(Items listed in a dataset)
* * *
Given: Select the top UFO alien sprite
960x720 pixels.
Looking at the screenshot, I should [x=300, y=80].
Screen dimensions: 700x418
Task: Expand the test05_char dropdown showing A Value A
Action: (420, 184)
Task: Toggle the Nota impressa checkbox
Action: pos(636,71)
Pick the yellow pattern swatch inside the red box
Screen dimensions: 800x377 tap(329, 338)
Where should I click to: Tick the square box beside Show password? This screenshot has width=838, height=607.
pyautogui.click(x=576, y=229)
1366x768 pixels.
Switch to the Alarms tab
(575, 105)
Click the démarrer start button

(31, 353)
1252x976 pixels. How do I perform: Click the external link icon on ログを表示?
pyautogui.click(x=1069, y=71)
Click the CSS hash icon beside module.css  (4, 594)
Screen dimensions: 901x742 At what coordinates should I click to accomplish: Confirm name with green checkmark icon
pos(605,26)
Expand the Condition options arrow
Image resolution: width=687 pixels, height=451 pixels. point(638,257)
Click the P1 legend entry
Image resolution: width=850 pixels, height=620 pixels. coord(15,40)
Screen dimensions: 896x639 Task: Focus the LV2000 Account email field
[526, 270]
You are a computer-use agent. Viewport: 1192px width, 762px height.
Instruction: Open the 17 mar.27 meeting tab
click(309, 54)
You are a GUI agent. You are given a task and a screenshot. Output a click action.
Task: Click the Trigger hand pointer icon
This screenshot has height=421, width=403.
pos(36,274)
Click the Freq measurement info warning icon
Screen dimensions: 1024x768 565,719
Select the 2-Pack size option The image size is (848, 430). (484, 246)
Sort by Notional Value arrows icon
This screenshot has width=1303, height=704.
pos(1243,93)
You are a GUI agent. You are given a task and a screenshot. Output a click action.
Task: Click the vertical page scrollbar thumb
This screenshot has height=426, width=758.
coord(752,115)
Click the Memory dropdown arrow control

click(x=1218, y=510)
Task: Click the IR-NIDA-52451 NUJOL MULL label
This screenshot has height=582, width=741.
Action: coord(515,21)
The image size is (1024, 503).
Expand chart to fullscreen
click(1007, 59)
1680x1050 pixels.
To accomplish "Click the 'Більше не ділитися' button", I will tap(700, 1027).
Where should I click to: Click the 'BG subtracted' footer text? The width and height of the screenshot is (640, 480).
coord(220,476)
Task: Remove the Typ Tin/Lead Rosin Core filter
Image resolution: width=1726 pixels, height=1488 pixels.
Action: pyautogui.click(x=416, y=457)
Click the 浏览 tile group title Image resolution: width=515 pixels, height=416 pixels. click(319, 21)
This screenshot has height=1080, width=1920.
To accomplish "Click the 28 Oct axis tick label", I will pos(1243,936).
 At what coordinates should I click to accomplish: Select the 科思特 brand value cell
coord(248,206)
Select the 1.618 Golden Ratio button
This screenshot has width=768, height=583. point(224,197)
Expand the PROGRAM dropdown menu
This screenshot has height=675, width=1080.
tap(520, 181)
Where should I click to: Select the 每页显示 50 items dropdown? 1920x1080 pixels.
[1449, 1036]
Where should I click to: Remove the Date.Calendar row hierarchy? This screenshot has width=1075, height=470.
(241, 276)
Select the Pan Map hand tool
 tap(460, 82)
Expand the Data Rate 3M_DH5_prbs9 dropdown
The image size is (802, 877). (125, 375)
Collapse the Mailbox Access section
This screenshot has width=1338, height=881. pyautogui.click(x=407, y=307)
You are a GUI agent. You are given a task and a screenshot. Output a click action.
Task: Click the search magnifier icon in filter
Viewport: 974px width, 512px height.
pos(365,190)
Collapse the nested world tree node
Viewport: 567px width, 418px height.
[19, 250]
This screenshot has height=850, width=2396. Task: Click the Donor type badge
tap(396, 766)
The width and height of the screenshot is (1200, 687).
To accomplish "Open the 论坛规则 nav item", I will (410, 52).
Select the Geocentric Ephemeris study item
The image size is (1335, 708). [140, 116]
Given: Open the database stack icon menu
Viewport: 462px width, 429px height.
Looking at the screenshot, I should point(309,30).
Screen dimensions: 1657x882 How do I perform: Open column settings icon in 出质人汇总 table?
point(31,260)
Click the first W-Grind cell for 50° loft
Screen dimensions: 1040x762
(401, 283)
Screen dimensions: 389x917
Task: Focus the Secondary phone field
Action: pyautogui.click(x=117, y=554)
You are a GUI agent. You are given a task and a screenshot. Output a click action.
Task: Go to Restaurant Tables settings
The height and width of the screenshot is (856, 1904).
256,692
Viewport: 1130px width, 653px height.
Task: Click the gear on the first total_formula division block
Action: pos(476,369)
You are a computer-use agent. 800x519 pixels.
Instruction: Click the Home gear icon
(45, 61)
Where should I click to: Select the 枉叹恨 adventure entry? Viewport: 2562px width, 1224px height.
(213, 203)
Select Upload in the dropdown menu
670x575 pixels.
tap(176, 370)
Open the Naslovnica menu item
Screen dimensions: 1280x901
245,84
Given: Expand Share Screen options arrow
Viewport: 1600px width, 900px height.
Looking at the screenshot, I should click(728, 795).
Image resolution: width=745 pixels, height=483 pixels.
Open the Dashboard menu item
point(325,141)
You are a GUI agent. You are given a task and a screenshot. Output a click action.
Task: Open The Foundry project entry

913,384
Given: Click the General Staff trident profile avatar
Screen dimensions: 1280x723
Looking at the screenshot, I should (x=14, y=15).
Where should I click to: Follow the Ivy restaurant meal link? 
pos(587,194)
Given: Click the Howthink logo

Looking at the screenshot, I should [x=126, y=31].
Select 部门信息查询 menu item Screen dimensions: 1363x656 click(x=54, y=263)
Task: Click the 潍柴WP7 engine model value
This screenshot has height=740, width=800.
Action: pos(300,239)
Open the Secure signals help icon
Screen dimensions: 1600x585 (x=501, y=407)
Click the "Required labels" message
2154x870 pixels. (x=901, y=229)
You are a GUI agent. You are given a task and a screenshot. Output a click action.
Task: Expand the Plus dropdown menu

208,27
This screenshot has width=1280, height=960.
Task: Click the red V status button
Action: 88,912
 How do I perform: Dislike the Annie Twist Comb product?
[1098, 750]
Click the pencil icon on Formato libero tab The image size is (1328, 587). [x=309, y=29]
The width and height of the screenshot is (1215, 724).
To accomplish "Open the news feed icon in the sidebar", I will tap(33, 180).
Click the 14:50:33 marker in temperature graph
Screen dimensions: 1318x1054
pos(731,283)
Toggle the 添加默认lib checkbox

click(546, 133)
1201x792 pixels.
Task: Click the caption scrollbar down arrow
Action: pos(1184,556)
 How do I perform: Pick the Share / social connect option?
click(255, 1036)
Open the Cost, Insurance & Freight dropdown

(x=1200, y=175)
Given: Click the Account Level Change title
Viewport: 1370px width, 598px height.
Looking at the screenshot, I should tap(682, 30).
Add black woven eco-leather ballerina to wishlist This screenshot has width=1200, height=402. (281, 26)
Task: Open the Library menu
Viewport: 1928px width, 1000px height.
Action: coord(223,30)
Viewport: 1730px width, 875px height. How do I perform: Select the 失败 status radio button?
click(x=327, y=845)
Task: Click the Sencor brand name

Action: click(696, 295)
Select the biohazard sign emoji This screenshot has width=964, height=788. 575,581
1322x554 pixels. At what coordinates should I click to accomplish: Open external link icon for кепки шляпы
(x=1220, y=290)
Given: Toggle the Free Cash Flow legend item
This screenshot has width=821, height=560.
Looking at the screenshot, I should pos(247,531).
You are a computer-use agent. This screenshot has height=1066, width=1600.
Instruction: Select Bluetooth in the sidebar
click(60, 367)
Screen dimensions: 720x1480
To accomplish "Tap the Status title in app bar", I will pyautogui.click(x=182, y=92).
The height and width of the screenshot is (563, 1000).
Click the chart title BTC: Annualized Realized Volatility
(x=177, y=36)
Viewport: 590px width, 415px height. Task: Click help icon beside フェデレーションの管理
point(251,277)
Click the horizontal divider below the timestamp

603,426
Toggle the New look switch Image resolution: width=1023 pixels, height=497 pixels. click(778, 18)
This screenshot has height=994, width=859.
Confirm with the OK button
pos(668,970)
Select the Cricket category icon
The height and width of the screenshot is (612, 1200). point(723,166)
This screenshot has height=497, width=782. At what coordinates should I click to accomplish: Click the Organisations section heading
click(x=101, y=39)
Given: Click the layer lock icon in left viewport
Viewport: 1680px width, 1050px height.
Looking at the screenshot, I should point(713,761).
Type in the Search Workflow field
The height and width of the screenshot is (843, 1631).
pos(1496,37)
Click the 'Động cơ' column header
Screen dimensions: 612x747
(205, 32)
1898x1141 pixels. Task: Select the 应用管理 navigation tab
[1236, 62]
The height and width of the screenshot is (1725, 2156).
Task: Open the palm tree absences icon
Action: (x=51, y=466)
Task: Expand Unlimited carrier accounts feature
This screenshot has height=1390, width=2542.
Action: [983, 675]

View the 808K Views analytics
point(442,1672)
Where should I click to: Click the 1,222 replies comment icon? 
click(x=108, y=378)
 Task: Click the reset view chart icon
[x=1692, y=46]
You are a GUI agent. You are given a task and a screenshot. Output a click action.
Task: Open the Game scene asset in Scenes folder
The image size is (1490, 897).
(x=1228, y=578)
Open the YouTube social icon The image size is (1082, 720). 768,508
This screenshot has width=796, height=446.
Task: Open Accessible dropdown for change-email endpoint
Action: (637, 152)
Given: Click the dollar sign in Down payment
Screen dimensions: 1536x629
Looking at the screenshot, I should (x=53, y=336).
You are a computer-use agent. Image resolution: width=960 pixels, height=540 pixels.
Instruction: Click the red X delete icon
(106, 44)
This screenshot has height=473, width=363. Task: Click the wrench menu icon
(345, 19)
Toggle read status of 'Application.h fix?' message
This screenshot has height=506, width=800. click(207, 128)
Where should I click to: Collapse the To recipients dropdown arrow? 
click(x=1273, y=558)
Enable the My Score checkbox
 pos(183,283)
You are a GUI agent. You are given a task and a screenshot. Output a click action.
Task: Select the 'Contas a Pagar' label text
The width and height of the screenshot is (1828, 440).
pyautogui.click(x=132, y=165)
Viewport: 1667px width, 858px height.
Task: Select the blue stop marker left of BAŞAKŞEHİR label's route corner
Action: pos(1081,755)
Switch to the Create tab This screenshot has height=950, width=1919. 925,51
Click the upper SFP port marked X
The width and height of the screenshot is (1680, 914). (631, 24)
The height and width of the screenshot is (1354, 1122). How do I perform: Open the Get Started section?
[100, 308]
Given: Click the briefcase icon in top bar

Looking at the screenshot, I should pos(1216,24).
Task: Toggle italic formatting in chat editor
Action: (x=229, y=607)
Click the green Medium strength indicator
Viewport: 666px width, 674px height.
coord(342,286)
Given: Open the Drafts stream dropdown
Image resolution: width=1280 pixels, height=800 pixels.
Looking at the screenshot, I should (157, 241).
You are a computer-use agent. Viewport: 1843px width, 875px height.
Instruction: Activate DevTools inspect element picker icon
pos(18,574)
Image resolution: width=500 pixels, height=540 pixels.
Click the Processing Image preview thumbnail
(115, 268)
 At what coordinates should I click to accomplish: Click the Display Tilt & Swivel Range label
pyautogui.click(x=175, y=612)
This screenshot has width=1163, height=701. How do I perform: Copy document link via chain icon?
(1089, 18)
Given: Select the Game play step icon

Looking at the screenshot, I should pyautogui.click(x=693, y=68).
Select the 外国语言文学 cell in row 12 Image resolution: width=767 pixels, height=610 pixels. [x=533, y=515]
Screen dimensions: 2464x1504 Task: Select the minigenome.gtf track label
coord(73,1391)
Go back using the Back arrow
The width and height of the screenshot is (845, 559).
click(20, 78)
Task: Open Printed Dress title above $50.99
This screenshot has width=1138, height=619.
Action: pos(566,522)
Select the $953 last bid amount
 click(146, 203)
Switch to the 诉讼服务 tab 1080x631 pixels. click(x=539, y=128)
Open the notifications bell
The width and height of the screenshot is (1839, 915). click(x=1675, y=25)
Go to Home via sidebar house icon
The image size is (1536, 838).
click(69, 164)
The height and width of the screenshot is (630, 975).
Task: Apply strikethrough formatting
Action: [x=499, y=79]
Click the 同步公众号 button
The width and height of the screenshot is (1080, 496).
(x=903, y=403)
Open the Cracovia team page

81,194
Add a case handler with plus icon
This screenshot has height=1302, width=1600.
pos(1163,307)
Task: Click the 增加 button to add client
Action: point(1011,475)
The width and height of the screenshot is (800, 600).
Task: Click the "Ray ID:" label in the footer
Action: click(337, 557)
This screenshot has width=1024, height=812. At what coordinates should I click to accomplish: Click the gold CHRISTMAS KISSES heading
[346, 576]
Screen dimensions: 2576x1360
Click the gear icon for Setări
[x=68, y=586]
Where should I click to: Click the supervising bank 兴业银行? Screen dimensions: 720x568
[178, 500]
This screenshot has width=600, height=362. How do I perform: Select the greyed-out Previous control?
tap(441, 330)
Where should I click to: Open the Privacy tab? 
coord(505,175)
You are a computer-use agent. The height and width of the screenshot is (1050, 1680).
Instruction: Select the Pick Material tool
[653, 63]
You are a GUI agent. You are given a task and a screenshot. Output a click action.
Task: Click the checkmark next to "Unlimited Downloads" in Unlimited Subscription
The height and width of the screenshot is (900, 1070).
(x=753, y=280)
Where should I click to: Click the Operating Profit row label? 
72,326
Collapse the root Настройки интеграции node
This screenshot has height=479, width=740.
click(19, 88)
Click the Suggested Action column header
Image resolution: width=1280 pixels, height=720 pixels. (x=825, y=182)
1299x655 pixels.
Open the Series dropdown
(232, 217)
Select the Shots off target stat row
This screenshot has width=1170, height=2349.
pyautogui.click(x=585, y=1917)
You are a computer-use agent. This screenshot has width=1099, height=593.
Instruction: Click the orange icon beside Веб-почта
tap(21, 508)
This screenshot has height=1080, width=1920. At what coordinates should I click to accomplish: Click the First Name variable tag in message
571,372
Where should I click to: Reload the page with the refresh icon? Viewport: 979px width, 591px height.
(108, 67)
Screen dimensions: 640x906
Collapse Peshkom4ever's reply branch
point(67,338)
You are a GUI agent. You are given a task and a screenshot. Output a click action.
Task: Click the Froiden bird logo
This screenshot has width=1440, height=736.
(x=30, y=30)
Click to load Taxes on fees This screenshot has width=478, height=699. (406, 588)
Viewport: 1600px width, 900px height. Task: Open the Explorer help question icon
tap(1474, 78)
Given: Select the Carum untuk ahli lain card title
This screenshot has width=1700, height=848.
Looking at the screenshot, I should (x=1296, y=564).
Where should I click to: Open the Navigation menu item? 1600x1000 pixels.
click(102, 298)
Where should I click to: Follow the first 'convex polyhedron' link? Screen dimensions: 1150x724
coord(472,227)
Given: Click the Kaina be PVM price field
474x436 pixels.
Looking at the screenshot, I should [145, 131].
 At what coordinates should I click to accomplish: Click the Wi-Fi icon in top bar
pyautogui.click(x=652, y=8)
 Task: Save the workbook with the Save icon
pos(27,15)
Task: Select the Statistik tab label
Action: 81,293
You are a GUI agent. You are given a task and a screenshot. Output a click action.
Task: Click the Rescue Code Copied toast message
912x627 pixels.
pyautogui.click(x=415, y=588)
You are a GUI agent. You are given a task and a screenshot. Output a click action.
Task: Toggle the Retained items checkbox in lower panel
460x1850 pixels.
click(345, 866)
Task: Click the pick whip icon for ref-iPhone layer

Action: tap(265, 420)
* * *
YOUR TASK:
If a line of the data above contains "Unlimited", copy it out.

YOUR RESPONSE:
Task: Expand Unlimited carrier accounts feature
Task: Click the checkmark next to "Unlimited Downloads" in Unlimited Subscription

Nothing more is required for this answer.